*Text block*.
──────────────────────────────

2: \* lowercase means it did not change here
 awake = <<FALSE, true, true>>
 occupied = 0

3:
 awake = <<false, FALSE, true>>
 occupied = 0

4:
 awake = <<false, TRUE, true>>
 occupied = 1

5:
 awake = <<false, true, FALSE>>
 occupied = 1

6: \* This is where the bug happens
 awake = <<TRUE, true, false>>
 occupied = 0

7:
 awake = <<FALSE, true, false>>
 occupied = 0

8: \* deadlock!
 awake = <<false, FALSE, false>>
 occupied = 0

The problem is step 6: the get thread calls notify, but instead of waking the put thread, wakes the other get thread. This leads us to a state where the buffer is empty but all of the put threads are asleep, so the get threads can’t wake them up. This is the exact same error Cargill had!

Elapsed time: 31 minutes.

We can go further than that, though. Well’s solution used 11 threads. What’s the minimum number of threads that can deadlock? By playing around with BuffLen and Threads, I found out that the system will never deadlock as long as Threads <= 2*BuffLen. So for a buffer length of four, you need 9 threads to have a deadlock. Wells needed an extra two (and multiple runs) to because the state space is so big, which isn’t as much a problem for our model checker.

Now let’s also figure out the solution. Someone mentioned that instead of notify(), you really want to use notifyAll(), which wakes up every thread. Does that fix it?

+macro notify_all() begin
+  awake := [t \in Threads |-> TRUE];
+end macro;

process get \in Getters
begin Get:
  await awake[self];
  if IsEmpty then
    awake[self] := FALSE;
  else
-    notify();
+    notify_all();
    occupied := occupied - 1;
  end if;
  goto Get;
end process;

process put \in Putters
begin Put:
  await awake[self];
  if IsFull then
    awake[self] := FALSE;
  else
-    notify();
+    notify_all();
    occupied := occupied + 1;
  end if;
  goto Put;
end process;
end algorithm; *)

On rerunning the models, we see the system no longer deadlocks.

Is it worth it?

──────────────────────────────

*Task description*.
Continue the write-up on model-checking the producer-consumer deadlock from where it stops. The items after this point were taken from a different source.

*Available data*.
──────────────────────────────

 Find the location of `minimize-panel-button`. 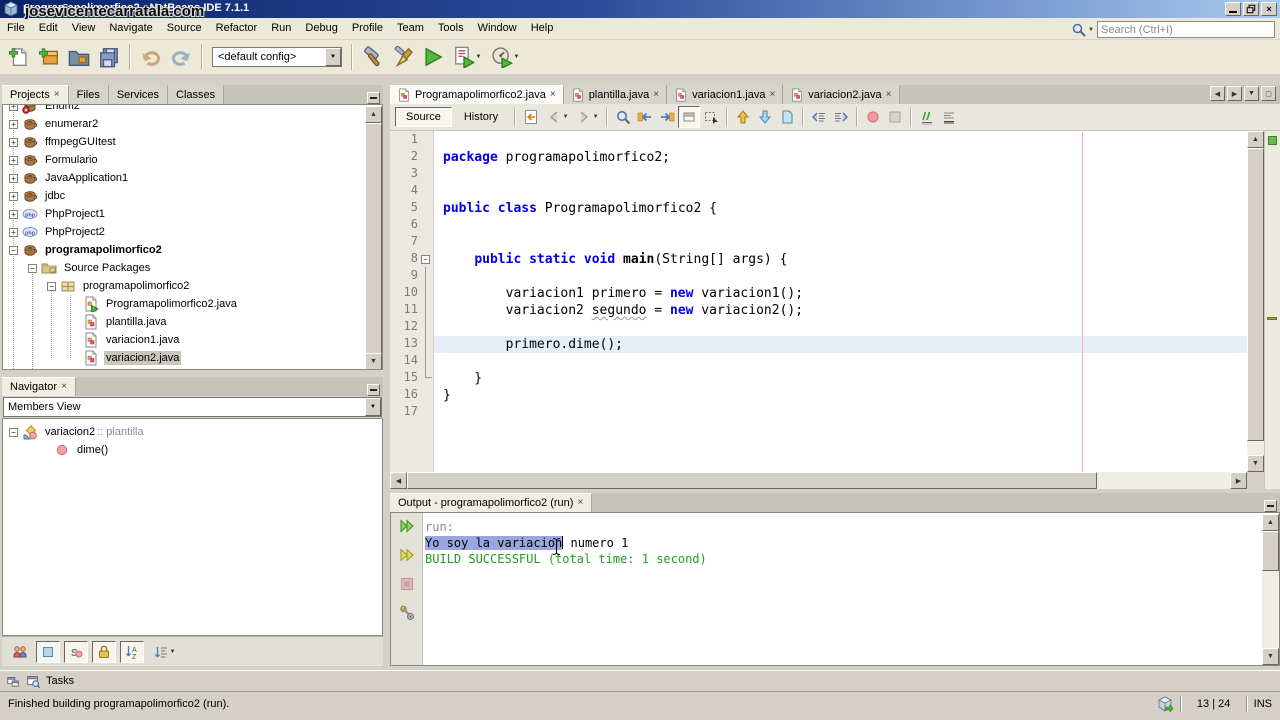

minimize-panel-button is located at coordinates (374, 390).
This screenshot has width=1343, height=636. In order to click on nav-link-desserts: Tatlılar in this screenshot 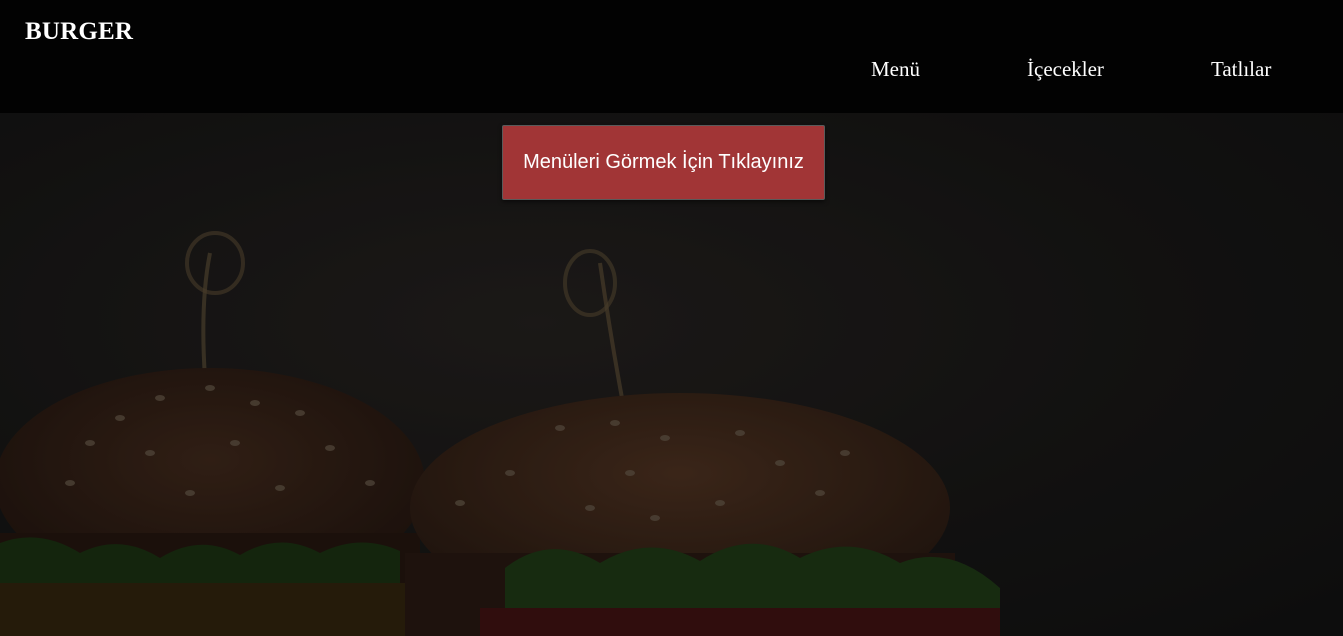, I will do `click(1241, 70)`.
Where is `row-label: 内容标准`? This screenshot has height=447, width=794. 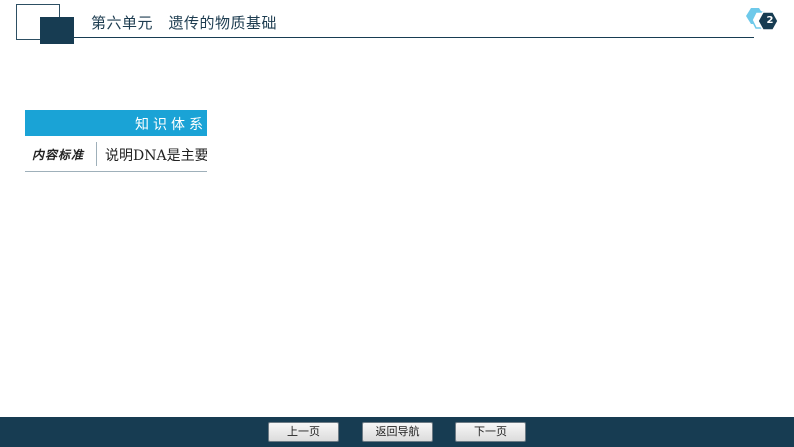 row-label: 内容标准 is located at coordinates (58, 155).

──────────────────────────────

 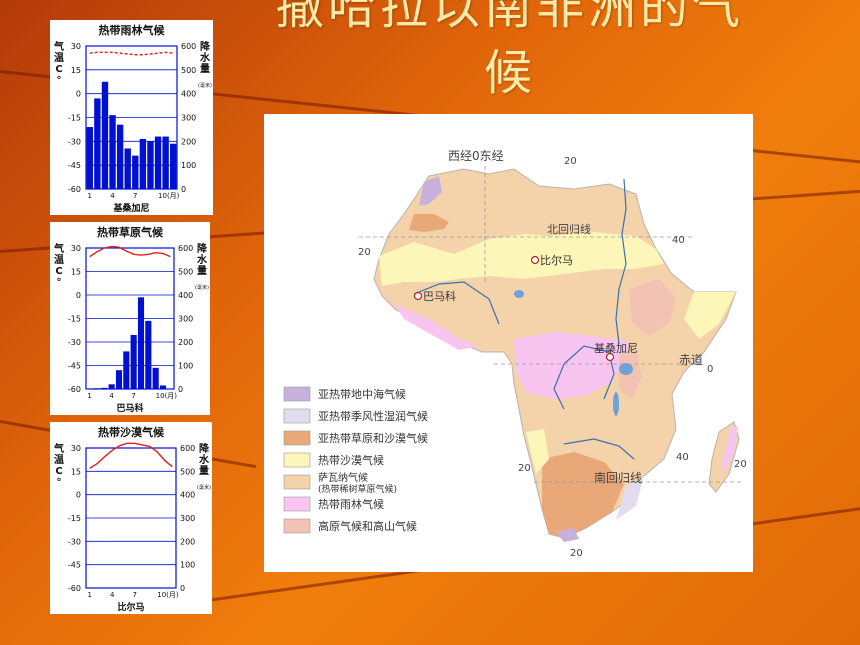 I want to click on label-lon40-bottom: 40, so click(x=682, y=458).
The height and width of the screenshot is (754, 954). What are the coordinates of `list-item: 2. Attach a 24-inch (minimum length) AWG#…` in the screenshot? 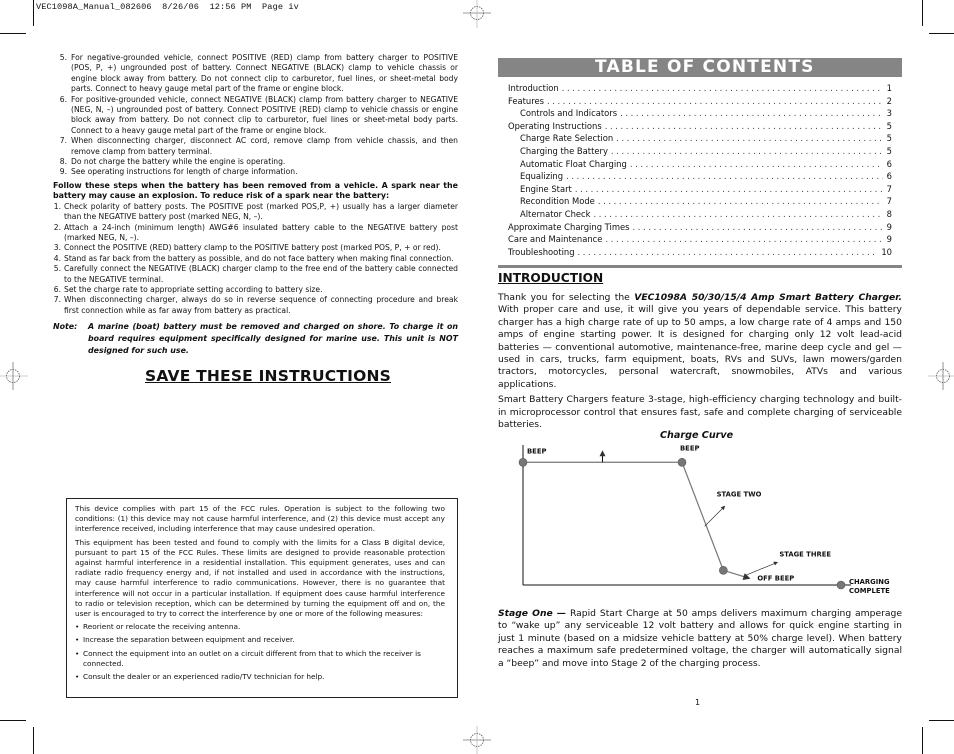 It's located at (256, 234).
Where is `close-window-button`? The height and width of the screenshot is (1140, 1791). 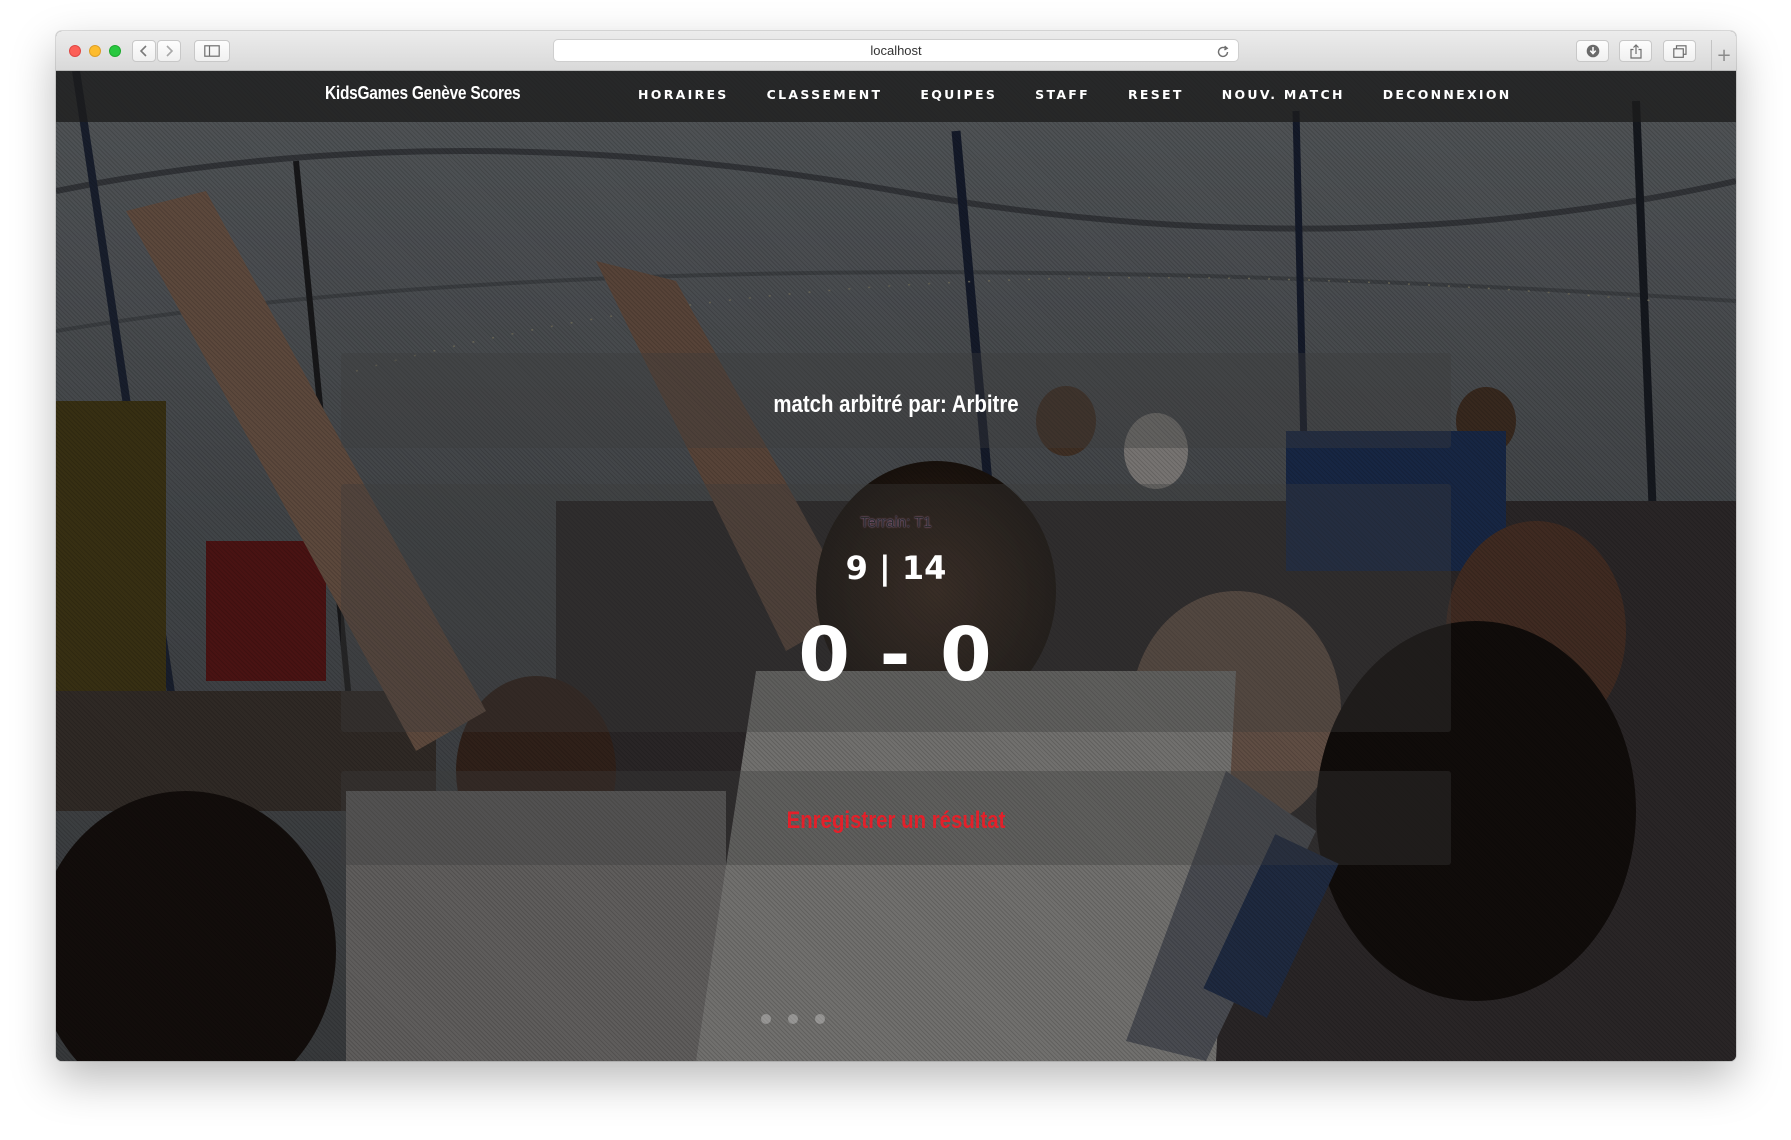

──────────────────────────────

*Task output*.
People usually dismiss formal methods as taking too much time for too little payoff. Writing this spec and finding the error took half an hour versus the 16 hours it took Wells to find it via unit tests. But 16 hours is too optimistic for the Agile approach. If you read the challenge discussion, you see that:

Several people wrote extensive tests suites and couldn’t find the bug. Ron Jeffries did a code review and couldn’t find the bug. Before Cargill gave the solution, Wells claimed his unit tests showed there wasn’t a bug. It’s incredibly likely this would have gone into production.
Jeffries said he didn’t understand the bug, even after reading the step-by-step explanation. Even if somebody was trying to figure out why their system deadlocks, they’d have a tough time narrowing it down to this. God knows I’ve had issues finding much more obvious bugs in code.
Once he knew what the bug was, it still took Wells several hours to write a unit test that caught it. Even then, the test was incredibly fine-tuned and had to be run 250 times in a row to usually catch the bug. If he modified the function and the unit test starts passing, there’s no way to know whether he actually fixed the bug or just moved it outside of the test’s calibration.

Case in point: Wells identified the bug happens because “take threads are not specifically limited to put threads as they should be.” Changing the getters to only wake up putters makes all of his tests pass, but the code is still broken (put threads can wake other put threads). It just requires a slightly different configuration and several more steps, so his tests don’t find it.
On top of it all, Wells had each iteration timeout after 5 seconds. Worst case scenario, that adds about 20 minutes to your test suite per unit test. That’s almost as long as I spent on the entire problem.

The difference between writing TLA+ and just writing unit tests isn’t half an hour versus sixteen hours, it’s half an hour versus “Two weeks to realize there’s a bug, a week to find the bug, three days to understand the bug, sixteen hours to write the test, twenty minutes to run the test, and you don’t know if your fix really works.”

Caveats

Wouldn’t be my kinda post if I didn’t talk about limitations.

The big one is that the TLA+ spec isn’t code. It exists independently of the Java and there’s currently no tools that automatically relate them. Relating code and specs is a hard problem in general and most of the specification languages that support it are either high-effort, very experimental, or targetted at narrow domains.

In practice, how big a problem this is depends on what you wanted. There’s very roughly three issues people have with “nonexecutable” specs.

“You still have to write the code yourself, so making a spec is a waste of time.” I think this is a pretty bad reason: we already demonstrated that it can save a lot of time and pain.
“The code and the spec might diverge over time.” No easy answer here. A really nice thing about tests/types/contracts is they mostly stay in sync with the code, but you don’t get that guarantee with TLA+, which is a problem.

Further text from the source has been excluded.